5. **Look up the probability:**
We use a special Z-table (or a calculator, like a smart kid has!) that tells us probabilities for a bell curve.
* A Z-score of 1.46 means we are 1.46 standard deviations above the average.
* The table tells us that the chance of being *less than* 1.46 standard deviations above the average is about 0.9279.
* Since we want "at least" 1200 (or greater than 1.46 standard deviations), we do:
1 - 0.9279 = 0.0721.

So, there's about a 7.21% chance that the total number of claims will be at least 1200.

Alternative answer

Answer: Approximately 0.0721 Explain
This is a question about how to find the total average of many small random things and how to estimate probabilities for very large groups using something called the "Normal Approximation". . The solving step is:

First, I figured out the total average number of claims for all 500 employees. Each employee averages 2.3 claims, so for 500 employees, the total average is 500 * 2.3 = 1150 claims. This is like the middle point we expect.

Next, when you add up lots of independent random things (like claims from many different people), the total tends to follow a special pattern called a "Normal Distribution," which looks like a bell curve. For this type of problem, the "spread" (which we call standard deviation) of this bell curve is just the square root of the total average.
So, the spread is the square root of 1150, which is about 33.91.

Now, we want to know the probability that the total claims are at least 1200. Since we're using a smooth curve to approximate counts, we slightly adjust the target number. Instead of 1200, we use 1199.5. This helps make the approximation more accurate.

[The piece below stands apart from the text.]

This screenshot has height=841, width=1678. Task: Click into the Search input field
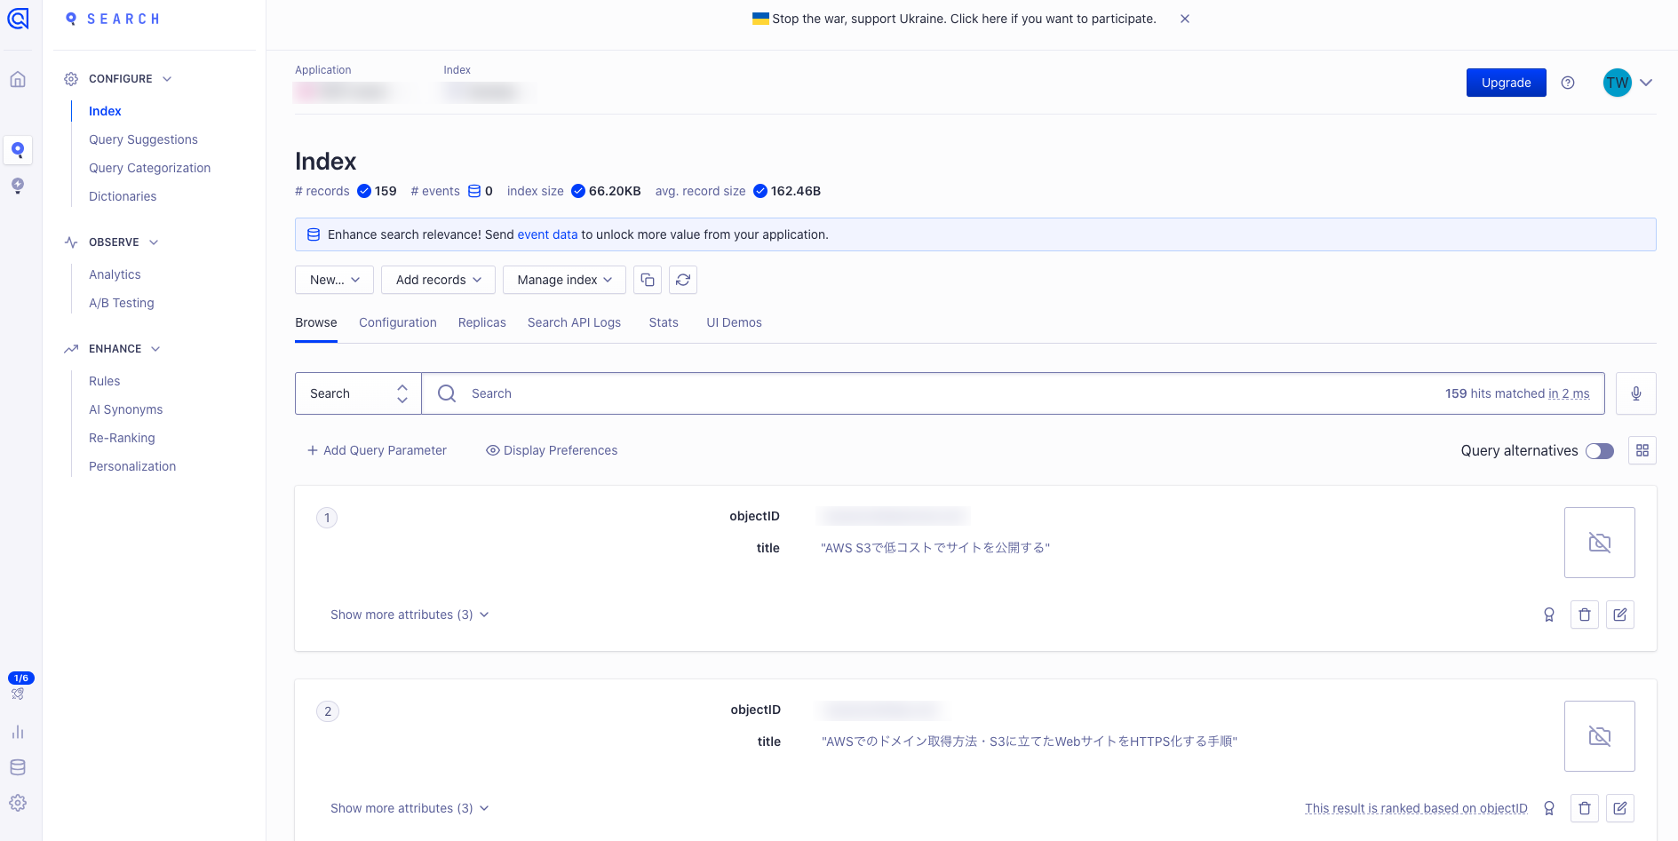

Then, I figured out how many "spreads" (standard deviations) 1199.5 is away from our average of 1150.
Difference = 1199.5 - 1150 = 49.5.
Number of spreads (Z-score) = 49.5 / 33.91 ≈ 1.46.

Finally, I used a special table (called a Z-table, which is a tool for these bell curves) to find the probability. The table tells us the chance of being *less than* a Z-score of 1.46 is about 0.9279. Since we want the chance of being *at least* 1200 (or at least a Z-score of 1.46), we subtract this from 1 (which represents 100% chance).
1 - 0.9279 = 0.0721.
So, there's about a 7.21% chance that the total number of claims will be at least 1200.